Lowdown on Berlusconi's high culture failings
A letter from Michael Pacitti, England
Dear Domenico Pacitti [unrelated, as far as we know - JR],
Re: What Berlusconi has done for Italian culture (JUST Response, June 26 2004)
In
your reply to Gillian Harper's question regarding Silvio Berlusconi's
contribution to Italian culture you overlook his contribution via the media and,
in particular, television.
Berlusconi's television programmes have been adequately lambasted by much more
eloquent and informed commentators than I. Tobias Jones re-ignited a discussion
of Italian television programming standards last year (which has perhaps been
superseded by the continued dumbing down of British television and the
discrediting of BBC's reporting standards) while David Sells of the BBC once
memorably, and accurately, referred to "Non è la RAI" as "a
paedophile's delight." Further apposite reflection on Berlusconi's
contribution to Italian popular culture can be found in Paul Ginsborg's recent
book Silvio Berlusconi: Television, Power and Patrimony.

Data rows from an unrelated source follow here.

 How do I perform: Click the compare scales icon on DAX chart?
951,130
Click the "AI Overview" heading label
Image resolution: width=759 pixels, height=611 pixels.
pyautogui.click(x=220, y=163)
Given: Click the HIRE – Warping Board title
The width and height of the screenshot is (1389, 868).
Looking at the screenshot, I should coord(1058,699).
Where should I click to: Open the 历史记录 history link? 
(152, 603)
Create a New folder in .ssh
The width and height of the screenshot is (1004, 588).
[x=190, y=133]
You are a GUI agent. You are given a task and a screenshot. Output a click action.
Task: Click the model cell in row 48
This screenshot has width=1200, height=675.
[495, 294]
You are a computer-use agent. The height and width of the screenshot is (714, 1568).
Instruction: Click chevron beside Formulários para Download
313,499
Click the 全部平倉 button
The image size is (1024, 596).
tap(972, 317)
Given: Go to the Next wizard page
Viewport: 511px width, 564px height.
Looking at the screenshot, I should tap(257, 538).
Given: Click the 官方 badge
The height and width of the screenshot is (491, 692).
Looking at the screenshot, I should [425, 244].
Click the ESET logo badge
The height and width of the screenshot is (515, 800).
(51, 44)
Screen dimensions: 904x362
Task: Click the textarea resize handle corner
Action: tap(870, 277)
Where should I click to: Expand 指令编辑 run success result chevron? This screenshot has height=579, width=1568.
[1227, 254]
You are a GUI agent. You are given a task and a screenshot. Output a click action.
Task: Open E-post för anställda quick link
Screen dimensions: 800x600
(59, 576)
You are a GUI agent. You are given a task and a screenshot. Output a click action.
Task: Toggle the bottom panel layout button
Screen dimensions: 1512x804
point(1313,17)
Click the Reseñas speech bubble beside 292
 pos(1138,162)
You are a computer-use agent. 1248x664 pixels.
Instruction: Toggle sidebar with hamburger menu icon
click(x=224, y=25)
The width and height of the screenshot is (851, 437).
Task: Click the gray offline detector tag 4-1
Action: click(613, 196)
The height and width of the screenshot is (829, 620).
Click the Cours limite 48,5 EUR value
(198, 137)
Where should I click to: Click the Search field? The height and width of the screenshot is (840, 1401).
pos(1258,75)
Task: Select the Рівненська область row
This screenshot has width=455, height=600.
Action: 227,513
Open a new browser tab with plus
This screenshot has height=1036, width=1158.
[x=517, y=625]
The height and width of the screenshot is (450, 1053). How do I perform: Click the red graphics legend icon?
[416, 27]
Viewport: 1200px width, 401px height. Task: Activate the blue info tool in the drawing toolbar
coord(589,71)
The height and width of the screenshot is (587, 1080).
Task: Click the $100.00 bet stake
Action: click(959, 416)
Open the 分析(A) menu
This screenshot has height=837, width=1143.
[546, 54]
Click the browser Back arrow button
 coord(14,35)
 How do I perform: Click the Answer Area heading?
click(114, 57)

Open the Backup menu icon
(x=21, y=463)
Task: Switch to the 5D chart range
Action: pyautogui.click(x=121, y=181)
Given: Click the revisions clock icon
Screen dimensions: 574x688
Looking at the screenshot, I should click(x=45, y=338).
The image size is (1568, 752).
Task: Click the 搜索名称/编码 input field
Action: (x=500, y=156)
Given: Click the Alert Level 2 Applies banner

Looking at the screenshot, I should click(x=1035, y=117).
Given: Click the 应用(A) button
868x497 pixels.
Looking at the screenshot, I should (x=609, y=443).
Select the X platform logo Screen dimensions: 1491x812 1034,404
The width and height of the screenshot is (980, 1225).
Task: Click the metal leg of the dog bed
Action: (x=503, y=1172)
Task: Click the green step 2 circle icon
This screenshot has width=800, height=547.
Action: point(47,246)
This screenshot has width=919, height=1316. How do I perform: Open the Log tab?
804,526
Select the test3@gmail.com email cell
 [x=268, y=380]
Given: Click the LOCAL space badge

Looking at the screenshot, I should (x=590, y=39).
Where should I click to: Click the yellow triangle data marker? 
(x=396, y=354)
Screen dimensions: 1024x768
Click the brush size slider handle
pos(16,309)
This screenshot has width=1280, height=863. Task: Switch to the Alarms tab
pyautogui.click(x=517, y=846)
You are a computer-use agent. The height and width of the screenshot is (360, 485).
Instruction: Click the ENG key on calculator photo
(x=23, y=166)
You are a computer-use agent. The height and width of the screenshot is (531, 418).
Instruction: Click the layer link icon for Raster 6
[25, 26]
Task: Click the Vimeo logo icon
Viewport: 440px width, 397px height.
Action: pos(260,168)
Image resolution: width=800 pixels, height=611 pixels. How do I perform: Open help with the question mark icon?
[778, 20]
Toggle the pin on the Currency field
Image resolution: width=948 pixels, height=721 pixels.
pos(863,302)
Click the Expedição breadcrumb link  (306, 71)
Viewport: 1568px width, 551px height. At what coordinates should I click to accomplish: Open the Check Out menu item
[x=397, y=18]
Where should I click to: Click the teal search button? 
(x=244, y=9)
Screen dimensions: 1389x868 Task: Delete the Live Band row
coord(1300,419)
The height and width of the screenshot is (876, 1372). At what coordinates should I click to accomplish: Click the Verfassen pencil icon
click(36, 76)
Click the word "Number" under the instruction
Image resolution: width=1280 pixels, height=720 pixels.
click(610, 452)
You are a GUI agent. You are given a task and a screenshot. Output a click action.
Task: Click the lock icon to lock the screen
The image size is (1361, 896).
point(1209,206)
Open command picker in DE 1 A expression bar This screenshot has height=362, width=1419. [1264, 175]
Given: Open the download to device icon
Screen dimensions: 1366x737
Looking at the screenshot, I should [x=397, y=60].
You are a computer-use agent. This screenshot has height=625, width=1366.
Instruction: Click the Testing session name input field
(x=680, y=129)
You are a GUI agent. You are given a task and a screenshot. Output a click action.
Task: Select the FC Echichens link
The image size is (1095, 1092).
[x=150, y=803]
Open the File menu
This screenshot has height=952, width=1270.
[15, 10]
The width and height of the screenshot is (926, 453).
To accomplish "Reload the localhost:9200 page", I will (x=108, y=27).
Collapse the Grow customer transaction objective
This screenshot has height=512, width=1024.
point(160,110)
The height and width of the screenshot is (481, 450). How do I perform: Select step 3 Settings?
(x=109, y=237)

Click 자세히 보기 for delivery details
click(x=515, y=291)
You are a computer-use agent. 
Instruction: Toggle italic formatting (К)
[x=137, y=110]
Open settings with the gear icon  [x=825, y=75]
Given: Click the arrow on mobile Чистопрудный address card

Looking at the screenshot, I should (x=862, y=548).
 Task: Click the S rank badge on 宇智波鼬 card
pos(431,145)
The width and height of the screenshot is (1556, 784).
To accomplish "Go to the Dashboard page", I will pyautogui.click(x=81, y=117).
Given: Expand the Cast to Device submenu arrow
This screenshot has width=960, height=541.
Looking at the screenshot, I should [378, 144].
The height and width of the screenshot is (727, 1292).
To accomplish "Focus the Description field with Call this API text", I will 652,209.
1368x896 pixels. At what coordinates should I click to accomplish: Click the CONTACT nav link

Berlusconi is not, to the best of my knowledge, a devotee of what has come to be known as "high culture". His musical tastes appear to tend towards night-club crooners and sentimental Neapolitan ballads and I think it fair to say that he prefers the football stadium to the theatre. I am not aware of Fininvest, or any of its subsidiaries, providing sponsorship for the restoration of public monuments or national treasures as other private sector companies have. That said, I have frequently seen Berlusconi's closest associate Fedele Confaloniere, a pianist of considerable ability it is said, attend performances at La Scala in Milan and demonstrate enthusiastic appreciation of them.
I
believe that Ginsborg is accurate when he suggests that Berlusconi
cares only for the mass appeal of his audience or electorate and that his
greatest efforts are directed at winning an ever bigger audience or, in
political terms, appealing to greatest number of voters, and that in order to do
so the end justifies the means. The result, while undoubtedly beneficial to Berlusconi, his family and his companies, can only be the preference of the mass
audience for vapid, easy and inconsequential popular culture with the risk of a
lack of popular appreciation of Italy's unparalleled artistic patrimony.
This
was evident to me on a recent holiday in Sicily during which hordes of Italian
schoolchildren with the ubiquitous Invicta backpacks clambered and
crawled about the theatre at Taormina and abandoned litter on the mosaics at
Piazza Armerina. Recent attacks and damage inflicted on statues, fountains and
national monuments in Rome and Venice confirm my fears.
Ultimately
Italy's treasures belong to the nation. The nation, alas, now belongs to Berlusconi and one must fear, as your correctly point out, for the future of
Italy's treasures under the stewardship of a man who builds his pleasure dome on
the Sardinian coast, complete with ersatz amphitheatre.
I
believe that much of Italy's artistic patrimony is at risk without private
sector support and that whatever funds are allocated by the state, which is
teetering on the brink of financial, as well as moral, bankruptcy will be hard
wrought from the current administration. Private sector companies which sponsor
the restoration or protection may be permitted to raise funds from private
exhibition or charging for access but should also be required to provide
adequate maintenance while ownership should always remain with the state.
Note:
This letter was published by JUST Response on August 20 2004.